Any time the information in a previously filed report changes, the reporting company must submit an updated report within 30 calendar days. Changes that trigger this requirement include a beneficial owner changing their legal name or address, the company itself changing its name or principal U.S. address, or a shift in who qualifies as a beneficial owner due to ownership restructuring or a change in control.6eCFR. 31 CFR 1010.380 – Reports of Beneficial Ownership Information
The regulation also addresses less obvious triggering events. When a beneficial owner dies, the update obligation kicks in once the estate is settled, not at the date of death.

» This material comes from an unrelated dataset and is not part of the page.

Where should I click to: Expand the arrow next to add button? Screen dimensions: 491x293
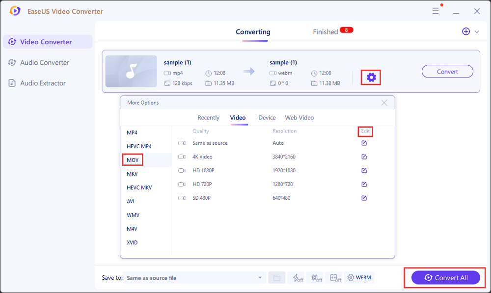pyautogui.click(x=477, y=32)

When a minor child whose parent’s information was reported reaches the age of majority, that too counts as a change. And if the identification document on file expires and a new one is issued with a different number or address, an updated report is required.6eCFR. 31 CFR 1010.380 – Reports of Beneficial Ownership Information
If a reporting company discovers an error in a previously filed report, FinCEN allows a corrected report to be filed within 30 days of discovering the inaccuracy.

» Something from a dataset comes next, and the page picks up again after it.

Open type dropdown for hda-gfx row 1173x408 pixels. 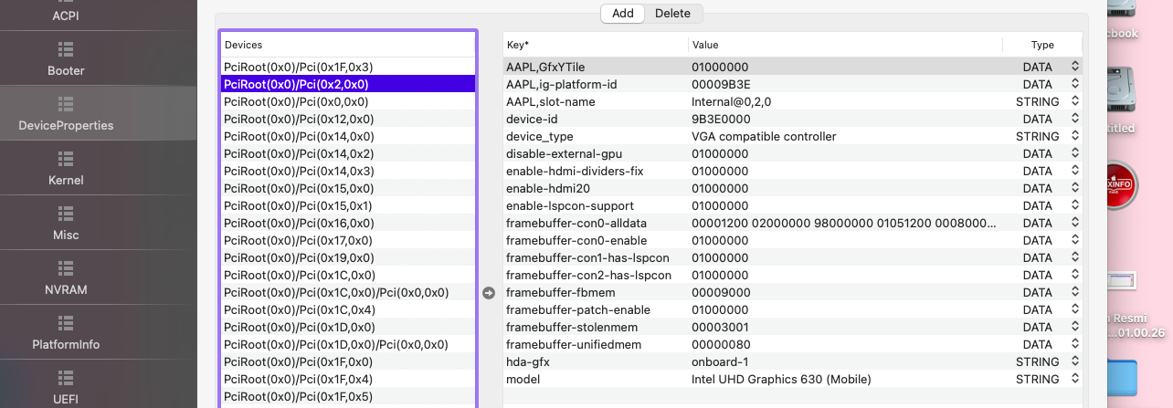coord(1075,361)
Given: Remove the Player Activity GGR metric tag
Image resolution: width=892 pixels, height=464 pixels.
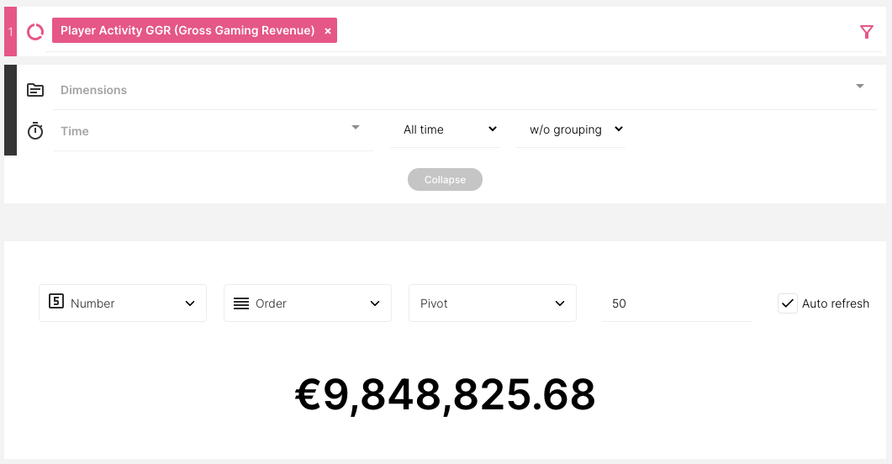Looking at the screenshot, I should click(x=328, y=31).
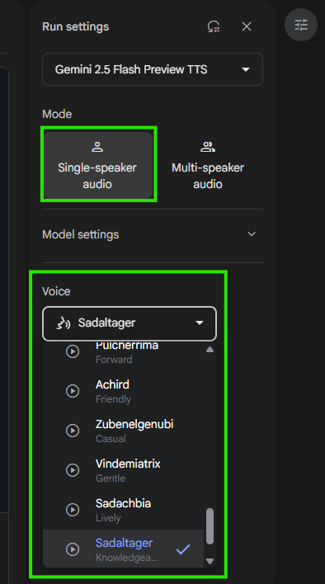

The penalties here are aimed at willful violations, and they bite from two directions. On the civil side, the statute sets a base penalty of up to $500 per day that a violation continues, though that figure is adjusted for inflation and currently sits at $591 per day.3FinCEN.gov. Frequently Asked Questions On the criminal side, a willful violation can result in up to two years of imprisonment and a fine of up to $10,000.4Office of the Law Revision Counsel. 31 USC 5336 – Beneficial Ownership Information Reporting Requirements
Violations include willfully failing to file, willfully submitting false information, and willfully failing to correct or update a report. Both individuals and the entity itself can be held liable. The person who actually files a false report faces the same exposure as the company’s senior officers. And a beneficial owner or company applicant who refuses to provide required information to the reporting company can also be held personally liable if that refusal causes the company to file an incomplete report.3FinCEN.gov. Frequently Asked Questions
The “willful” standard is worth noting. Honest mistakes or good-faith misunderstandings about who qualifies as a beneficial owner are not the target of these penalties. FinCEN’s enforcement focus is on deliberate evasion and knowing falsehoods, though that’s cold comfort if you’ve missed a deadline you should have known about.